** SOURCE DATA follows **

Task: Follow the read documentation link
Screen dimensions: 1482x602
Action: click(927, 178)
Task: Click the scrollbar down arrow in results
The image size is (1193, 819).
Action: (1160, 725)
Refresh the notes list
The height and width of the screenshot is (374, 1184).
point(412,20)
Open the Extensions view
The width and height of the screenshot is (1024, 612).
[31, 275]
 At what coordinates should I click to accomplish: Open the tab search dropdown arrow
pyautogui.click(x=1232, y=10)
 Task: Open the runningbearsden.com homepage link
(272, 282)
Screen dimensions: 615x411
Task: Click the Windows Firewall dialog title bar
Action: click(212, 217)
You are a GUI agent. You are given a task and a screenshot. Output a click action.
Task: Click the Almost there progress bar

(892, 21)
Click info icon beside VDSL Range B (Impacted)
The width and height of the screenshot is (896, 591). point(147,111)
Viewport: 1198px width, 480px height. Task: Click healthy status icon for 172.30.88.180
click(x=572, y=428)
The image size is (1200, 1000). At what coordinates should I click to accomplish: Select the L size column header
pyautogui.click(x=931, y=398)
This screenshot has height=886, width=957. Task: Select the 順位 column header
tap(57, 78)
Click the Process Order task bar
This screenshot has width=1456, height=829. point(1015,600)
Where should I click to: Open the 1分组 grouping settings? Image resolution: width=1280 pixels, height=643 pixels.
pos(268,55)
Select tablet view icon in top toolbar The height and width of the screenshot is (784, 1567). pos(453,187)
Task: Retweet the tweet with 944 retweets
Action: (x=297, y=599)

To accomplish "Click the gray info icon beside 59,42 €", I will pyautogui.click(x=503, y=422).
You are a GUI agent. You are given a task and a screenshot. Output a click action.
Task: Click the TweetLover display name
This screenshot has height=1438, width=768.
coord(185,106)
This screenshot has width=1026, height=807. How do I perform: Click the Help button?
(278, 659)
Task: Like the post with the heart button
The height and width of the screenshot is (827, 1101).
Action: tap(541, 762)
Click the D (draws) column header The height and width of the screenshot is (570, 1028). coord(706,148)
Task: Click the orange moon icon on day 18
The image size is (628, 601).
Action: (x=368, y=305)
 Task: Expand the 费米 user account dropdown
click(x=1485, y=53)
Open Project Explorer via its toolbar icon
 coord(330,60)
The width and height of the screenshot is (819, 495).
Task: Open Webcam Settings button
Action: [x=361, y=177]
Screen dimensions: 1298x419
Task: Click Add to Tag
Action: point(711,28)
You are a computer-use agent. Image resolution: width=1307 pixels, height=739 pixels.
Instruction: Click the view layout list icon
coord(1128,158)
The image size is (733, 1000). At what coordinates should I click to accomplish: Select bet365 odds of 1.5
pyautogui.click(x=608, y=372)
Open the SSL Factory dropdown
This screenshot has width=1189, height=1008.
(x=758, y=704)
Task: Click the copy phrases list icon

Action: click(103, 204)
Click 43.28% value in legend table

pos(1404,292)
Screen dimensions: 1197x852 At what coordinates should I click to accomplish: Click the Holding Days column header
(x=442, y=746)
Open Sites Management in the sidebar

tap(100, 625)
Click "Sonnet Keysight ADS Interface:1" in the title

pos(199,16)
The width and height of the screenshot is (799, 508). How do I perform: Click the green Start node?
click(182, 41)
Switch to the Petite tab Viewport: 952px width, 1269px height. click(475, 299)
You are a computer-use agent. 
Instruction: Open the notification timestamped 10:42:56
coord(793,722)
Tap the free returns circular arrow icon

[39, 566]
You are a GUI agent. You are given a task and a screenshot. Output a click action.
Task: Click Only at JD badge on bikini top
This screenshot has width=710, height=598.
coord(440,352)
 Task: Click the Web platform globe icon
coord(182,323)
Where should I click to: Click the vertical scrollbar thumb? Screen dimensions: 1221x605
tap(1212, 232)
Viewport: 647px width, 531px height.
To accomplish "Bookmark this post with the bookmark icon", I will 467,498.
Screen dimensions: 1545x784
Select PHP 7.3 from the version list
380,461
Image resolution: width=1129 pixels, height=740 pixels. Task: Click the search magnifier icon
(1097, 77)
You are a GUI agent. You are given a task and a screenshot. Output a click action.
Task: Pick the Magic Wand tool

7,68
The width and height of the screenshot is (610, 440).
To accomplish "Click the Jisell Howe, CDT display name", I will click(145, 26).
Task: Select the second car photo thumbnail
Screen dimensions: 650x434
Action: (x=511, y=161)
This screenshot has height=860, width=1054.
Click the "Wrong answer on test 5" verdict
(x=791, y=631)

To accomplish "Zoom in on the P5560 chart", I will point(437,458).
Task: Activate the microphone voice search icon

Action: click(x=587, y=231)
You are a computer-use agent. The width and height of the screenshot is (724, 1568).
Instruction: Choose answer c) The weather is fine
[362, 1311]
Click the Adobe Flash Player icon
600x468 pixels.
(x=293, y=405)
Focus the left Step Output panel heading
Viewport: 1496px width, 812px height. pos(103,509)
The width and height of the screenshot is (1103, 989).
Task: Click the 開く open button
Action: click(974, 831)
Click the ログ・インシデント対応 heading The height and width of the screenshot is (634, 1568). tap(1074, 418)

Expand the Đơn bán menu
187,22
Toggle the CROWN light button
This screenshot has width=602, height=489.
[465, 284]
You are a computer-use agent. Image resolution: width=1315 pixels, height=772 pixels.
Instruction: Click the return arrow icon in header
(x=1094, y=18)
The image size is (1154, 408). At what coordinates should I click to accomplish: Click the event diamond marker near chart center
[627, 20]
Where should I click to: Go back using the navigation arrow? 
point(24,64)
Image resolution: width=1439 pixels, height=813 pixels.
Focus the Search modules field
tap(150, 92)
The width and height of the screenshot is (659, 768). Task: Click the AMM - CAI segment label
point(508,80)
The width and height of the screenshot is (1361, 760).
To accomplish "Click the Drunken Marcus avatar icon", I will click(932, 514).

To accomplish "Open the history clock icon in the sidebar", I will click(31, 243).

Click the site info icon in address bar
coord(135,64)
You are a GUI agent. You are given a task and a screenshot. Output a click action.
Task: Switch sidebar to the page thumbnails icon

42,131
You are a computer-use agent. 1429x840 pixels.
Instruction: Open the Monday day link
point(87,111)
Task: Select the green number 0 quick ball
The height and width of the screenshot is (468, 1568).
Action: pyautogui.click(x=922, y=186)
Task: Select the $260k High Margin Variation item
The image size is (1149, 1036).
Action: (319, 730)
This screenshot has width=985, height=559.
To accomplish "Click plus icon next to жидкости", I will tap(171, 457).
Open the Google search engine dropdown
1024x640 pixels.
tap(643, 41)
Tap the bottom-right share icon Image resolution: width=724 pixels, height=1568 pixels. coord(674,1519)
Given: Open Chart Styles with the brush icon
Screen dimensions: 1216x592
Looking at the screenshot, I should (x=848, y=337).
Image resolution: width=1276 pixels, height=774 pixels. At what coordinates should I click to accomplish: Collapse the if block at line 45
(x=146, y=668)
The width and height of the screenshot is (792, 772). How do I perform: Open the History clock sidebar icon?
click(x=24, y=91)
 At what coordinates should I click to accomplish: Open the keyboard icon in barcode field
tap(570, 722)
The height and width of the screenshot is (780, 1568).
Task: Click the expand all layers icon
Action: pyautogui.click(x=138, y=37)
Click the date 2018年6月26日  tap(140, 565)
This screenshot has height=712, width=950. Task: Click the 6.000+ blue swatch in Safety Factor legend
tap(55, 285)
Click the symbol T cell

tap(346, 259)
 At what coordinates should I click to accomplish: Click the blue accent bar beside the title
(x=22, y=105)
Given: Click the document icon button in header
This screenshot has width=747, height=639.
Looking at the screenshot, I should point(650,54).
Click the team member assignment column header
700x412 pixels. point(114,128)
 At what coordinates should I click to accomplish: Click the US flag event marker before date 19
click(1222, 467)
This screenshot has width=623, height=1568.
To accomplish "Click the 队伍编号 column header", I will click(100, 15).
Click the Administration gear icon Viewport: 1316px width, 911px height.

** End of SOURCE DATA **

The result is a copy of every line above where the word "computer" shows up.

You are a computer-use agent. Image resolution: width=1307 pixels, height=739 pixels.
You are a computer-use agent. 
You are a computer-use agent. The width and height of the screenshot is (724, 1568).
You are a computer-use agent. Image resolution: width=1315 pixels, height=772 pixels.
You are a computer-use agent. 1429x840 pixels.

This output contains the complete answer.